Question: What is “bootstrap analysis” and why would we be interested in running it?

Answer

Bootstrapping is a type of test that uses random sampling with replacement (resampling methods) - it uses sampling with replacement to assess the reliability of sequence-based phylogenies. Bootstrap values in a phylogenetic tree indicate how many times the same branch is observed when repeating the generation of a phylogenetic tree on a resampled set of data and thus give information about the stability of the tree structure (i.e. the branching order). In bootstrap resampling, we generate artificial sequences by randomly sampling sites of the original sequences with replacement to produce a different composition of the data with the same sequence length as the original alignment.

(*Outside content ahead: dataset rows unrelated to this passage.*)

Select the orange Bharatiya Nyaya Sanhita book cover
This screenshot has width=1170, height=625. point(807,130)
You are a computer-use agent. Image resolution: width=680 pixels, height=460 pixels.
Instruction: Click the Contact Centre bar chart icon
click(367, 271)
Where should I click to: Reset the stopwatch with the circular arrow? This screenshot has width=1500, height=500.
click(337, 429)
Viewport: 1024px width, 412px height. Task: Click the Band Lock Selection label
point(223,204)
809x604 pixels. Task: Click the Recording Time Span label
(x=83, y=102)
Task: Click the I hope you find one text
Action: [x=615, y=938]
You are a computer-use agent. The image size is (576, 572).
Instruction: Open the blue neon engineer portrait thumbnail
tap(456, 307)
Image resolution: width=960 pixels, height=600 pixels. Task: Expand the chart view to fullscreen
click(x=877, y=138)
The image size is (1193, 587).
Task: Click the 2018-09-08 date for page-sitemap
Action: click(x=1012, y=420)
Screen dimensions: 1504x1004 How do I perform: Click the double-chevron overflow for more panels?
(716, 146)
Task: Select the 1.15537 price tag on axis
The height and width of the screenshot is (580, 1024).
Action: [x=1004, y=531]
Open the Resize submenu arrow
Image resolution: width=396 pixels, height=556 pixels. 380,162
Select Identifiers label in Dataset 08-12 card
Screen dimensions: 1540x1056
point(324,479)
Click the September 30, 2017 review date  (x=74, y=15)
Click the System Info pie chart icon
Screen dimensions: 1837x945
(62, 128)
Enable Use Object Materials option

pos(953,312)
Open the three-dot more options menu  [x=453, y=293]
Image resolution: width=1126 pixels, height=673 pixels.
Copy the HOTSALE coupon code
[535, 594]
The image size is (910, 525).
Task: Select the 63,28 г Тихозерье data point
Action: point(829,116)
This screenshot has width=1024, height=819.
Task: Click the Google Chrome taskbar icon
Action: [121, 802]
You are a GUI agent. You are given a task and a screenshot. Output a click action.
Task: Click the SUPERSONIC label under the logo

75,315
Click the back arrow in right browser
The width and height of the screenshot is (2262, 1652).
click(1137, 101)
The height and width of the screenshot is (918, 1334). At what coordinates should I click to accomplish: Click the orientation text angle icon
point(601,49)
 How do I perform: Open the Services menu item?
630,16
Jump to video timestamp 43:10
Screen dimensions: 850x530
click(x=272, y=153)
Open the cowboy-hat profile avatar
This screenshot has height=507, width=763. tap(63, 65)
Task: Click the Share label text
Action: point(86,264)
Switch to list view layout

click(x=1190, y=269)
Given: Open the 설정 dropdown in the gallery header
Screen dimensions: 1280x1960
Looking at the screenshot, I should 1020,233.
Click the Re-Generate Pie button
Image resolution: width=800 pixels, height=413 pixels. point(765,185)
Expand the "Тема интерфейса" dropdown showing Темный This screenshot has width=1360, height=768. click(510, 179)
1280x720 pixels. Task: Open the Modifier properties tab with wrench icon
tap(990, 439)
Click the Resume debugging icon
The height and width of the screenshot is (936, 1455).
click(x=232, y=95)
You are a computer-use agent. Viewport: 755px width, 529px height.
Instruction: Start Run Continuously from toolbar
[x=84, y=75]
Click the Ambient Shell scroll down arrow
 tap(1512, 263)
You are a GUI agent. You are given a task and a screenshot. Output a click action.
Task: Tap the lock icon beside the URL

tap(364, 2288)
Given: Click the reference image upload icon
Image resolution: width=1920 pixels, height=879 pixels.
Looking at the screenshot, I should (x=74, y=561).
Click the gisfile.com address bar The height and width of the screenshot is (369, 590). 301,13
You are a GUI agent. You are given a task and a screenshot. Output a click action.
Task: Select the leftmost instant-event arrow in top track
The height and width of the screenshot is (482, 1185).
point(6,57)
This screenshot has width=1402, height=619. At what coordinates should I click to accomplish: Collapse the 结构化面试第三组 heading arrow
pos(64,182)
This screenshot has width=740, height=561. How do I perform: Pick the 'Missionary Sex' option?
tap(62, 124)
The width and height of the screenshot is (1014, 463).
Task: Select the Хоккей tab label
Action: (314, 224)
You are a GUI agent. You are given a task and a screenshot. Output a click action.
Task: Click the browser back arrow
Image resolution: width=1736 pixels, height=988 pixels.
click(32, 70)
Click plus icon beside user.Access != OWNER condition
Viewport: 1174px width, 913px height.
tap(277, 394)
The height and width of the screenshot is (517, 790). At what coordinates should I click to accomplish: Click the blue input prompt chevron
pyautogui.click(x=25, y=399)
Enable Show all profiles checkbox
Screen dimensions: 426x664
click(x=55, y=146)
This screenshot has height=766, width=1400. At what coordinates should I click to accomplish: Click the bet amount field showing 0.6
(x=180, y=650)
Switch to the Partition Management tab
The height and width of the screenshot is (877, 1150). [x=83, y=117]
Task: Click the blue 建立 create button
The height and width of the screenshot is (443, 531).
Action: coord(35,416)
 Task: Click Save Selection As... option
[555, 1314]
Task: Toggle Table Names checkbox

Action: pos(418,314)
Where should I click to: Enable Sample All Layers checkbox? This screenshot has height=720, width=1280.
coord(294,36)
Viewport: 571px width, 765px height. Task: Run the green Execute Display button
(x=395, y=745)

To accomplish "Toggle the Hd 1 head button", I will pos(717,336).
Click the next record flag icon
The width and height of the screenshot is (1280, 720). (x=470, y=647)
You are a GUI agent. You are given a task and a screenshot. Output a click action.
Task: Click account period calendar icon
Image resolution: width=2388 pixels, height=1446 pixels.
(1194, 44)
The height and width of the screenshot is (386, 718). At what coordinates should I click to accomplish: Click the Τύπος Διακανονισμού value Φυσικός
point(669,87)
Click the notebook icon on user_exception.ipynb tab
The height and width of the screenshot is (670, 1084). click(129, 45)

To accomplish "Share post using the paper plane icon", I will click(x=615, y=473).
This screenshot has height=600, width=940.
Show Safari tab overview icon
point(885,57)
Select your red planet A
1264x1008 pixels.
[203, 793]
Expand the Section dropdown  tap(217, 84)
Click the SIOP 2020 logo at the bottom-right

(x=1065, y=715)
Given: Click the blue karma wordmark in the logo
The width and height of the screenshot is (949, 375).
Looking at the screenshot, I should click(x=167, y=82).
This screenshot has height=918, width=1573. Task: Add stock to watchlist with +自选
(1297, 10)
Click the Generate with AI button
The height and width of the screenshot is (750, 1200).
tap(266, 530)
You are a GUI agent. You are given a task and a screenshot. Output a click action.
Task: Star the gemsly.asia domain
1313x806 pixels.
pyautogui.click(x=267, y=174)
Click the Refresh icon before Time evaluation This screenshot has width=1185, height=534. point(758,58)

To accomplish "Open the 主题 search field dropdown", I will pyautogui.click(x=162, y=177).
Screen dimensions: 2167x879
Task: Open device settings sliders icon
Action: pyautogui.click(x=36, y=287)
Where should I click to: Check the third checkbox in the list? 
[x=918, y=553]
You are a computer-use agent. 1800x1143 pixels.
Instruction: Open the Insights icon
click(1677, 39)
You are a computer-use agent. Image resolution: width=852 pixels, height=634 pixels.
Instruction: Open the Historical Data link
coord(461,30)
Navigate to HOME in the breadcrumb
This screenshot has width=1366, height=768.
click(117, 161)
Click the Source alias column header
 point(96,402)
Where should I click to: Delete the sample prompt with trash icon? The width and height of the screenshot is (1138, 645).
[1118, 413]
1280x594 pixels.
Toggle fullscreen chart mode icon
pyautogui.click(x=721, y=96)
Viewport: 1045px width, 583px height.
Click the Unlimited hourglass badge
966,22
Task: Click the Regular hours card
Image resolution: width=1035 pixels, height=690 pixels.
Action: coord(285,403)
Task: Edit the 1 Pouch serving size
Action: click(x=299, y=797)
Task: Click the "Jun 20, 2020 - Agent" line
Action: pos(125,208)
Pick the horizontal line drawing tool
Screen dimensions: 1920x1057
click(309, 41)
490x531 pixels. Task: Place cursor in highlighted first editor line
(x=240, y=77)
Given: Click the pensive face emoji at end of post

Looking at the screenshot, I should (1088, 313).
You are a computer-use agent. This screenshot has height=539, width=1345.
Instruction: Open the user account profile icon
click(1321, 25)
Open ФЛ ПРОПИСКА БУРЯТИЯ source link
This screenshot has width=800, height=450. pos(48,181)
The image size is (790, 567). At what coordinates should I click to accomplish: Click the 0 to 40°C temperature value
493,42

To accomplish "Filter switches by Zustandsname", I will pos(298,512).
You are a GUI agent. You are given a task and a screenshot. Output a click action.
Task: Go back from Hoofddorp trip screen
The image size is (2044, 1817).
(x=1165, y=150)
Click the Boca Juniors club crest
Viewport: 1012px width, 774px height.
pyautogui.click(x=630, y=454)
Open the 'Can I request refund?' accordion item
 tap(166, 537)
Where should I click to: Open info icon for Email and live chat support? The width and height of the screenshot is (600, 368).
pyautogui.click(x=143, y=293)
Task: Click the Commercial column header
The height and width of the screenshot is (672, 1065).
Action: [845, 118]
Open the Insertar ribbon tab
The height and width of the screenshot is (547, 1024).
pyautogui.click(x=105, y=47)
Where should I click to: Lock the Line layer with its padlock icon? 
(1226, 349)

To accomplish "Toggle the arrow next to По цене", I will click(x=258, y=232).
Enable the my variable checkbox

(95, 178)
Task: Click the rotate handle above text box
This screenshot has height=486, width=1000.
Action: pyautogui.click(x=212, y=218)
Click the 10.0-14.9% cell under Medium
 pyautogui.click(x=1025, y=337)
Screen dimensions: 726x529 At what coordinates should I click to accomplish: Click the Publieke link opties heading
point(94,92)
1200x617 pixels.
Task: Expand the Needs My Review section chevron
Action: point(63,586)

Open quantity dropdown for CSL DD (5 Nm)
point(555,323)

If RAxML failed, you can get the files from the folder instead

cp /workspace/biodivinfo/data/Session2/RAxML_bestTree.10000at7041 .
cp /workspace/biodivinfo/data/Session2/RAxML_bipartitions.10000at7041 .
cp /workspace/biodivinfo/data/Session2/RAxML_bipartitionsBranchLabels.10000at7041 .
cp /workspace/biodivinfo/data/Session2/RAxML_bootstrap.10000at7041 .
cp /workspace/biodivinfo/data/Session2/RAxML_info.10000at7041 .

RAxML output:

_bestTree: best-supported phylogeny
_bipartitions: best tree with bootstrap results on nodes
_bipartitionsBranchLabels: best tree with bootstrap results on branches
_bootstrap: tree from each bootstrap sample
_info: information on the analysis performed

Now we will visualise the results: the phylogenetic tree. Open the “bipartitions” file (RAxML_bipartitions.10000at7041) and copy the contents (the newick-format tree).

In your browser go to the iTOL Interactive Tree Of Life website and open the Upload page from the main navigation bar.

Enter a Tree name, e.g. tree1. Paste the RAxML result bipartitions tree into the Tree text: box. Click Upload to load your tree onto the iTOL platform.

By default, your tree should be displayed similarly to this one:

Use the Control Panel on the right of the tree to select the Advanced tab and choose to display Bootstraps as Text.

If you did not manage to visualise the tree

You can find it on Gitpod at /workspace/biodivinfo/data/Session2/tree_10000at7041.jpg. Or you can directly see it here.

Questions:

Why would some nodes obtain 100% bootstrap support while others are weaker and others are very low indeed?
How can we know if our “species tree”, made from just one single-copy orthologous group, reflects the reality of these species’ evolutionary relationships?
What would we need to do next in order to improve the confidence in our molecular “species phylogeny”?

Answer

Some nodes are very stable and do not change during bootstrap while others do. These weakers nodes indicate that the branching varies and may not be an accurate representation of the species tree
We can compare the tree with what is known in the literature. Alternatively, we can compare this tree with species tree made from other single-copy orthologous groups. If all the trees concur, this is a very strong indicator of the species’ evolutionary relationships
Create trees from other single-copy orthologous groups and reconcile them with a tree from the literature if it exists.